EXERCISE INSTRUCTIONS: Select from the records below every line that has the word "teal" in it.

━━━━━━

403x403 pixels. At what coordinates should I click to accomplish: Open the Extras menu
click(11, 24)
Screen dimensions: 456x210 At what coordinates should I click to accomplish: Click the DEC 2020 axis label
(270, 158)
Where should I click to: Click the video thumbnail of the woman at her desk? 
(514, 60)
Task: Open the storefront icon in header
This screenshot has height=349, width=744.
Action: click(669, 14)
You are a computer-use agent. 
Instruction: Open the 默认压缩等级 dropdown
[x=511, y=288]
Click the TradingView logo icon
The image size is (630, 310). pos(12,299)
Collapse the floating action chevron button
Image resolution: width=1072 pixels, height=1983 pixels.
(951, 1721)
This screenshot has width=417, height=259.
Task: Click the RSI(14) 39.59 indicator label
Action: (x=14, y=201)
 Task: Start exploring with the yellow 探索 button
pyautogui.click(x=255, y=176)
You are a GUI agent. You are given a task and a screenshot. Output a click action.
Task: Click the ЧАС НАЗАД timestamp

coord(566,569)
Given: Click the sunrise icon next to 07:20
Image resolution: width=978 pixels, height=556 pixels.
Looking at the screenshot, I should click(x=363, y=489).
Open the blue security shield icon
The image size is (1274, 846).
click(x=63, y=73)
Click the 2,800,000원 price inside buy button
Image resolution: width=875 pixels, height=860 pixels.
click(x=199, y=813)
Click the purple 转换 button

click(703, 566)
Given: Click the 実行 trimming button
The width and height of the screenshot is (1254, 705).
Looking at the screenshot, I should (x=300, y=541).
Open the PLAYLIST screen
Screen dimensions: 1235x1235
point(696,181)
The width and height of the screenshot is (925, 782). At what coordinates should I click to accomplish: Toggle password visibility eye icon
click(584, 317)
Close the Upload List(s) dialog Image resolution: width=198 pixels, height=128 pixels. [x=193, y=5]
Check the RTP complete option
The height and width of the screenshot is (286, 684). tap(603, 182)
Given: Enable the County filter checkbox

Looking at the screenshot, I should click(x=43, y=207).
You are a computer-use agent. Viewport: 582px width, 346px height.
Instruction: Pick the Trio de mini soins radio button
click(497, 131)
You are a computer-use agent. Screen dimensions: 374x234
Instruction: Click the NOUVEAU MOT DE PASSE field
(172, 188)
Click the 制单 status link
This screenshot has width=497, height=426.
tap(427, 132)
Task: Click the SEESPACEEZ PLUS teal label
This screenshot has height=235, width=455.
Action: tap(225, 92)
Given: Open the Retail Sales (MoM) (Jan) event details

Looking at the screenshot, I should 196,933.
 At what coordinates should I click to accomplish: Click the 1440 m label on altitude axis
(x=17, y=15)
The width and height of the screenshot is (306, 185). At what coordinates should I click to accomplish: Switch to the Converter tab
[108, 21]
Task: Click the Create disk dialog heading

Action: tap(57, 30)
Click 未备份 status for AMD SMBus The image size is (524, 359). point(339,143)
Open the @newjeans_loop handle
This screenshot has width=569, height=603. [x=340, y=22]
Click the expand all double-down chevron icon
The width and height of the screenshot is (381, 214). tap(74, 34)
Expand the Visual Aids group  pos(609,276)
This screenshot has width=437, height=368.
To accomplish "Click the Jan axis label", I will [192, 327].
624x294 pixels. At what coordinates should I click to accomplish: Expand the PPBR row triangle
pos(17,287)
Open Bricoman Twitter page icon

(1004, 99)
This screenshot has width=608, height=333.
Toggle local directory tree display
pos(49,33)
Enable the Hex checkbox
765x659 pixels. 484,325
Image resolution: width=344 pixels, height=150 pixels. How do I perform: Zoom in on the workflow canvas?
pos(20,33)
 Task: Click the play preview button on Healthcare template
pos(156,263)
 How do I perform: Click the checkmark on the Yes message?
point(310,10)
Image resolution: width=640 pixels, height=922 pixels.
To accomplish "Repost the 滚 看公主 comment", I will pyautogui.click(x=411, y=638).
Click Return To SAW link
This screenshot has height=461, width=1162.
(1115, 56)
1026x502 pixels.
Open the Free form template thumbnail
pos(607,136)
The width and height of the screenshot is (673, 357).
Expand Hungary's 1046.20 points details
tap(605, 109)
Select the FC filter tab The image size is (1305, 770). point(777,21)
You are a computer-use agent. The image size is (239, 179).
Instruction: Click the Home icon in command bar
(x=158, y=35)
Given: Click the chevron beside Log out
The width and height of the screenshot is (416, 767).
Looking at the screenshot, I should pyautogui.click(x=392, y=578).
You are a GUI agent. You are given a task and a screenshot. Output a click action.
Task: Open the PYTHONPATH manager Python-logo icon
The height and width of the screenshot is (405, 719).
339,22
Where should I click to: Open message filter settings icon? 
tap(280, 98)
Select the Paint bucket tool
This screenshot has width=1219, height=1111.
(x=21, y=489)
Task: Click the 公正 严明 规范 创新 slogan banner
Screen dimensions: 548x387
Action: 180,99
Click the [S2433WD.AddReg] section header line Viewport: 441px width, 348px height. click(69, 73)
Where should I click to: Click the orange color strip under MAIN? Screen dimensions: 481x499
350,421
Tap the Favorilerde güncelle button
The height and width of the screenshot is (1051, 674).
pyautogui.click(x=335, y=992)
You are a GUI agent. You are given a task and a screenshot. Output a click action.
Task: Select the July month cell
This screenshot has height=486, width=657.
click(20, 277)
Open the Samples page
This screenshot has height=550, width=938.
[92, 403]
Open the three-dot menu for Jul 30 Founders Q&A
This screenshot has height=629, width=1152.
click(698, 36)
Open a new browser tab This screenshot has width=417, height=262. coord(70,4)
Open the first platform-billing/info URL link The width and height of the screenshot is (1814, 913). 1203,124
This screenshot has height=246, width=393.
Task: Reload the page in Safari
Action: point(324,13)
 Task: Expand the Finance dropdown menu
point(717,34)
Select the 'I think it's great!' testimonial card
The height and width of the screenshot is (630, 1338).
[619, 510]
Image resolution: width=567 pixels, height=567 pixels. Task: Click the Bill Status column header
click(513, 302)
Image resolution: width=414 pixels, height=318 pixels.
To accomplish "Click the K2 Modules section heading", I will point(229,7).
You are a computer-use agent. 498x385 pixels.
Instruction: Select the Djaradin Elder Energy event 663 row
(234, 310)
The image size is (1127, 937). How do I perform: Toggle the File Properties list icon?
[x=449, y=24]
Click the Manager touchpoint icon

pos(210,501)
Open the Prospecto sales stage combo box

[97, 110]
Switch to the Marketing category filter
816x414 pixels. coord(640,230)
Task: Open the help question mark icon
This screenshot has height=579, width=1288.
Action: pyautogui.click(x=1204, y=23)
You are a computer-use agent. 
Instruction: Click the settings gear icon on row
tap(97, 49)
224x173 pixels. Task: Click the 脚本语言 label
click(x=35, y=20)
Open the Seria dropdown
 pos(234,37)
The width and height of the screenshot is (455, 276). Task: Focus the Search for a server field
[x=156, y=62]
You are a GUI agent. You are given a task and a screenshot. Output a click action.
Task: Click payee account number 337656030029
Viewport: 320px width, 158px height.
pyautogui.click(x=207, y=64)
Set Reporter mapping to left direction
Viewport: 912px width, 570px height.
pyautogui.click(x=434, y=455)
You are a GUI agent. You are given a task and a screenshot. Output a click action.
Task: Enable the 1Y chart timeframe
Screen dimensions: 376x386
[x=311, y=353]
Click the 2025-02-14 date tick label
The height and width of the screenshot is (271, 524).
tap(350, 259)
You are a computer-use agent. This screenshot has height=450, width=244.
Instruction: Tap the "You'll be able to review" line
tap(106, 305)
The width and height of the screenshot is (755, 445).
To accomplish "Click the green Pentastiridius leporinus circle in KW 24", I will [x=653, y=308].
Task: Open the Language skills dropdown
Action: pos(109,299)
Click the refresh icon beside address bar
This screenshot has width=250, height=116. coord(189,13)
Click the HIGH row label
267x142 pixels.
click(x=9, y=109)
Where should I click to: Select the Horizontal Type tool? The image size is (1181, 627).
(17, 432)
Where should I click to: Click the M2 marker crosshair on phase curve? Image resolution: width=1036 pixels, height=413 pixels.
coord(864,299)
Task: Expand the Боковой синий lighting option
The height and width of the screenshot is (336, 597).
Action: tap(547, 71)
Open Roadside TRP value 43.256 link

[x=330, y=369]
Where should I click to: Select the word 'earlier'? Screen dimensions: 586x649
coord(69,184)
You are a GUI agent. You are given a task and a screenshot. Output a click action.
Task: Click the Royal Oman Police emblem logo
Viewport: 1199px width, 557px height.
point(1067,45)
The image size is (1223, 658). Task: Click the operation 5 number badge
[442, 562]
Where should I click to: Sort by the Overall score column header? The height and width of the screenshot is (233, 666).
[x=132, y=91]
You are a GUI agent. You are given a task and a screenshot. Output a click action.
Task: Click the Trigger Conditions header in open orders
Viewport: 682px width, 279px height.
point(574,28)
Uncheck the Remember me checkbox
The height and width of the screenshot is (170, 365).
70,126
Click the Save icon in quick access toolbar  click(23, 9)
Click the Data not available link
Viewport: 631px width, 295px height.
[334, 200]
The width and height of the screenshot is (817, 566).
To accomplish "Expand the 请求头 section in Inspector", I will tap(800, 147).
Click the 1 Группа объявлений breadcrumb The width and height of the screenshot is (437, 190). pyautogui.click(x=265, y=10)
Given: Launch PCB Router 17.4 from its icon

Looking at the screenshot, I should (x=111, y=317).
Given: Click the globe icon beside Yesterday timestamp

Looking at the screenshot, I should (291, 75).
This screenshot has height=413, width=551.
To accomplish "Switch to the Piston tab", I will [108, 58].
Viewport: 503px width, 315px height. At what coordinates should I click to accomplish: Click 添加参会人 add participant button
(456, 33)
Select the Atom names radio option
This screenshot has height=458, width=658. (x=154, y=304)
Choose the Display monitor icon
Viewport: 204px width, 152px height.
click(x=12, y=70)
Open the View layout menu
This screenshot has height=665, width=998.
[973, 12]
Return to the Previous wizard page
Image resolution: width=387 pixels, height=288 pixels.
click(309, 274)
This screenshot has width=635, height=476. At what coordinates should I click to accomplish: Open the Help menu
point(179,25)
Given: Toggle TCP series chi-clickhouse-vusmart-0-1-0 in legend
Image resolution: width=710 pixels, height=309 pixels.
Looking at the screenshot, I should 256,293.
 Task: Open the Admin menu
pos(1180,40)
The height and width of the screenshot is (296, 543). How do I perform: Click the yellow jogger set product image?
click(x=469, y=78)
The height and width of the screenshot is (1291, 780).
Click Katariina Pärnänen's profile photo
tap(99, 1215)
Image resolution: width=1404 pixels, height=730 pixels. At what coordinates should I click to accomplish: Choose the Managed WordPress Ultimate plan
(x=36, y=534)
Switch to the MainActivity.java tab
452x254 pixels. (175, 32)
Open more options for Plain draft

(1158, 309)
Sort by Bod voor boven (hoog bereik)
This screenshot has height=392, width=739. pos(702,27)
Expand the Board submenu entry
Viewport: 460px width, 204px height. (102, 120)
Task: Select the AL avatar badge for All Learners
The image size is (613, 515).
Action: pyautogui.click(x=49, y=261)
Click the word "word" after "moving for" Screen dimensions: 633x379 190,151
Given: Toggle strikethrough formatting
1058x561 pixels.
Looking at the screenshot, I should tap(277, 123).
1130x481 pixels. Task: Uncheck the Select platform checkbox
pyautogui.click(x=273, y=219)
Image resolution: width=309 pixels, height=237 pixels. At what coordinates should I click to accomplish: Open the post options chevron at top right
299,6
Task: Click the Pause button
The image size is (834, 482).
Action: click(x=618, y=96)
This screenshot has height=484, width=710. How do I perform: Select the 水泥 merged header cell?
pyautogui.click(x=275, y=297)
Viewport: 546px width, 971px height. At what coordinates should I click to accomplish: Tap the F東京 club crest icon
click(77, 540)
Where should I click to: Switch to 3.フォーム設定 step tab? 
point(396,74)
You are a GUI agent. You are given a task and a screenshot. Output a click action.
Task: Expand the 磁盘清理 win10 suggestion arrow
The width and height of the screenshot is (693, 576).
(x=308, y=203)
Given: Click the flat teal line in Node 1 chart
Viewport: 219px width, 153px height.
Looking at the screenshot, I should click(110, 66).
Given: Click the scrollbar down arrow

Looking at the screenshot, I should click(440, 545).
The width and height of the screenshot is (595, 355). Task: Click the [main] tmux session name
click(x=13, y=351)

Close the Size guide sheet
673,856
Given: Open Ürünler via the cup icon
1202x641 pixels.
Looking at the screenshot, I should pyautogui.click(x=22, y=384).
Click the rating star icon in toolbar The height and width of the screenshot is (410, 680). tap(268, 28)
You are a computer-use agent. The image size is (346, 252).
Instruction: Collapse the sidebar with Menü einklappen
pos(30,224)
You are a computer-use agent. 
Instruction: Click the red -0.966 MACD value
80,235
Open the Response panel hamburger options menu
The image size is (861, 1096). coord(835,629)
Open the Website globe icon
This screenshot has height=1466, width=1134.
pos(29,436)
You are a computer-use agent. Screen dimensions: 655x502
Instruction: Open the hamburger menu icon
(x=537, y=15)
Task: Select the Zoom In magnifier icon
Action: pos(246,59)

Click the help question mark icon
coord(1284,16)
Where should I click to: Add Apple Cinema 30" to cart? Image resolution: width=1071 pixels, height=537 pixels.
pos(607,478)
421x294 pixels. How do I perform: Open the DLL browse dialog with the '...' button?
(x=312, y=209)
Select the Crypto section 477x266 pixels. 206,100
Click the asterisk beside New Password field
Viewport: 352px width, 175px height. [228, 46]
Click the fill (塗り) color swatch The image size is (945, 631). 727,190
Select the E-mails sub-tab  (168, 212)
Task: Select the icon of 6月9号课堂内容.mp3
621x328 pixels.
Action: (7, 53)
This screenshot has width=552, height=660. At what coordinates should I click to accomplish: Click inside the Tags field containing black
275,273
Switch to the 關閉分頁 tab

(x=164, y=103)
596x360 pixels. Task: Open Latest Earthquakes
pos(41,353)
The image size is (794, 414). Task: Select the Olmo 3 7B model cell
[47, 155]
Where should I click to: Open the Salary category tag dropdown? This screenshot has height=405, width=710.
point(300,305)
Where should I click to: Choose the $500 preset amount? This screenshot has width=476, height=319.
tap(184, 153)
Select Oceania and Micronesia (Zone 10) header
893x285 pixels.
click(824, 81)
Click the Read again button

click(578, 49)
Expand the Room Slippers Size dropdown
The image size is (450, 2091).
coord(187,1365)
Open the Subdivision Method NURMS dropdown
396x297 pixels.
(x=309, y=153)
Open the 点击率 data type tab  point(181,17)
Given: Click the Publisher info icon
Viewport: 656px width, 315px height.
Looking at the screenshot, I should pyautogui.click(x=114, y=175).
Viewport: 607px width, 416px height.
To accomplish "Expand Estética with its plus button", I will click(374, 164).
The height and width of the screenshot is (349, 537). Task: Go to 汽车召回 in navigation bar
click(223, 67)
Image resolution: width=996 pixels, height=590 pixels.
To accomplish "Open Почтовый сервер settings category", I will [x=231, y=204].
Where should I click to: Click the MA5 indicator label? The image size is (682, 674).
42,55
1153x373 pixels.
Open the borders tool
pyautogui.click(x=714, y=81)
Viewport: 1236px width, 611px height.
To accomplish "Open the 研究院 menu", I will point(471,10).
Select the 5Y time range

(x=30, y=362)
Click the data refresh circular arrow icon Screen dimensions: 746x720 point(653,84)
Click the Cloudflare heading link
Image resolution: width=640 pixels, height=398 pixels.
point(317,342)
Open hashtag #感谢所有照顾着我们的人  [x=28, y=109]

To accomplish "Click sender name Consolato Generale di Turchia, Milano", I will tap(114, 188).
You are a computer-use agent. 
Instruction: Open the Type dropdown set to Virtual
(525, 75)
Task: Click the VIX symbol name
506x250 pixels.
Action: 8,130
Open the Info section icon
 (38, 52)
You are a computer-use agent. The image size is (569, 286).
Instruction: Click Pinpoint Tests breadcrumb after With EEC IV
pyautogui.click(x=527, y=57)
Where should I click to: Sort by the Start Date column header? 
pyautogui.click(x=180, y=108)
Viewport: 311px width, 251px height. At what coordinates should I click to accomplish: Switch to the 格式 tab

━━━━━━

REPLY TO THE TASK:
Task: Click the SEESPACEEZ PLUS teal label
Given: Click the flat teal line in Node 1 chart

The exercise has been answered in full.